● TASK GOAL
Will you write out all the entries below exactly?

*** DATA FOR PROCESSING Section Begins ***

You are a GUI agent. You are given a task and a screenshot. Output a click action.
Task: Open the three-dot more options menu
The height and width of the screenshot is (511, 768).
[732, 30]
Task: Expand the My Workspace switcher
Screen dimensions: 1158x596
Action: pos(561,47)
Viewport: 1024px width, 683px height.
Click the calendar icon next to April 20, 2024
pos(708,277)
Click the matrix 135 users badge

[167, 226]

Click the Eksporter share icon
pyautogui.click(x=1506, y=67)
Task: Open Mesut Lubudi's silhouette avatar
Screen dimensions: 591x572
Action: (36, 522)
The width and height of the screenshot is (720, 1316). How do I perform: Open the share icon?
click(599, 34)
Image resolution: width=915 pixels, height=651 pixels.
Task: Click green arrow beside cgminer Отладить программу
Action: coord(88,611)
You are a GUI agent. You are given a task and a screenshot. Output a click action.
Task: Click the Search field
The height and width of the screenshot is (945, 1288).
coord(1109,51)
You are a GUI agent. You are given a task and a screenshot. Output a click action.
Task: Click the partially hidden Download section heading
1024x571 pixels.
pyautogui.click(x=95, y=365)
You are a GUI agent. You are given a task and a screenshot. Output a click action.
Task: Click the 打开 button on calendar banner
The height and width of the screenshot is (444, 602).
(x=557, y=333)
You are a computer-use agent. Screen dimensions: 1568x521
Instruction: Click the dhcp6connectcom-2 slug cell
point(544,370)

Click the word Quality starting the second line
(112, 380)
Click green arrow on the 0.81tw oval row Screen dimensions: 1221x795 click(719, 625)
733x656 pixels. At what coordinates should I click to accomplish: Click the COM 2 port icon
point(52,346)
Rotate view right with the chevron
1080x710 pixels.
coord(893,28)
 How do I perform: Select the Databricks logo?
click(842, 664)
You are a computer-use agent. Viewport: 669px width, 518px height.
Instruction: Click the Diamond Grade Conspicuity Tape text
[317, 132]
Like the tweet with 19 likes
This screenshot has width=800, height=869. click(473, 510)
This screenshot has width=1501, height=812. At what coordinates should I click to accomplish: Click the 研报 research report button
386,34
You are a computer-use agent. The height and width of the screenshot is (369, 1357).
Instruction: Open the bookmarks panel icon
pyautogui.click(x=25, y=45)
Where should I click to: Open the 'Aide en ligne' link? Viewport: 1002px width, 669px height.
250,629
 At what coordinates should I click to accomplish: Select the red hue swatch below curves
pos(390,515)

*** DATA FOR PROCESSING Section Ends ***

● PROBLEM SOLUTION
You are a GUI agent. You are given a task and a screenshot. Output a click action.
Task: Open the three-dot more options menu
The height and width of the screenshot is (511, 768).
[732, 30]
Task: Expand the My Workspace switcher
Screen dimensions: 1158x596
Action: pos(561,47)
Viewport: 1024px width, 683px height.
Click the calendar icon next to April 20, 2024
pos(708,277)
Click the matrix 135 users badge

[167, 226]

Click the Eksporter share icon
pyautogui.click(x=1506, y=67)
Task: Open Mesut Lubudi's silhouette avatar
Screen dimensions: 591x572
Action: (36, 522)
The width and height of the screenshot is (720, 1316). How do I perform: Open the share icon?
click(599, 34)
Image resolution: width=915 pixels, height=651 pixels.
Task: Click green arrow beside cgminer Отладить программу
Action: coord(88,611)
You are a GUI agent. You are given a task and a screenshot. Output a click action.
Task: Click the Search field
The height and width of the screenshot is (945, 1288).
coord(1109,51)
You are a GUI agent. You are given a task and a screenshot. Output a click action.
Task: Click the partially hidden Download section heading
1024x571 pixels.
pyautogui.click(x=95, y=365)
You are a GUI agent. You are given a task and a screenshot. Output a click action.
Task: Click the 打开 button on calendar banner
The height and width of the screenshot is (444, 602).
(x=557, y=333)
You are a computer-use agent. Screen dimensions: 1568x521
Instruction: Click the dhcp6connectcom-2 slug cell
point(544,370)

Click the word Quality starting the second line
(112, 380)
Click green arrow on the 0.81tw oval row Screen dimensions: 1221x795 click(719, 625)
733x656 pixels. At what coordinates should I click to accomplish: Click the COM 2 port icon
point(52,346)
Rotate view right with the chevron
1080x710 pixels.
coord(893,28)
 How do I perform: Select the Databricks logo?
click(842, 664)
You are a computer-use agent. Viewport: 669px width, 518px height.
Instruction: Click the Diamond Grade Conspicuity Tape text
[317, 132]
Like the tweet with 19 likes
This screenshot has width=800, height=869. click(473, 510)
This screenshot has width=1501, height=812. At what coordinates should I click to accomplish: Click the 研报 research report button
386,34
You are a computer-use agent. The height and width of the screenshot is (369, 1357).
Instruction: Open the bookmarks panel icon
pyautogui.click(x=25, y=45)
Where should I click to: Open the 'Aide en ligne' link? Viewport: 1002px width, 669px height.
250,629
 At what coordinates should I click to accomplish: Select the red hue swatch below curves
pos(390,515)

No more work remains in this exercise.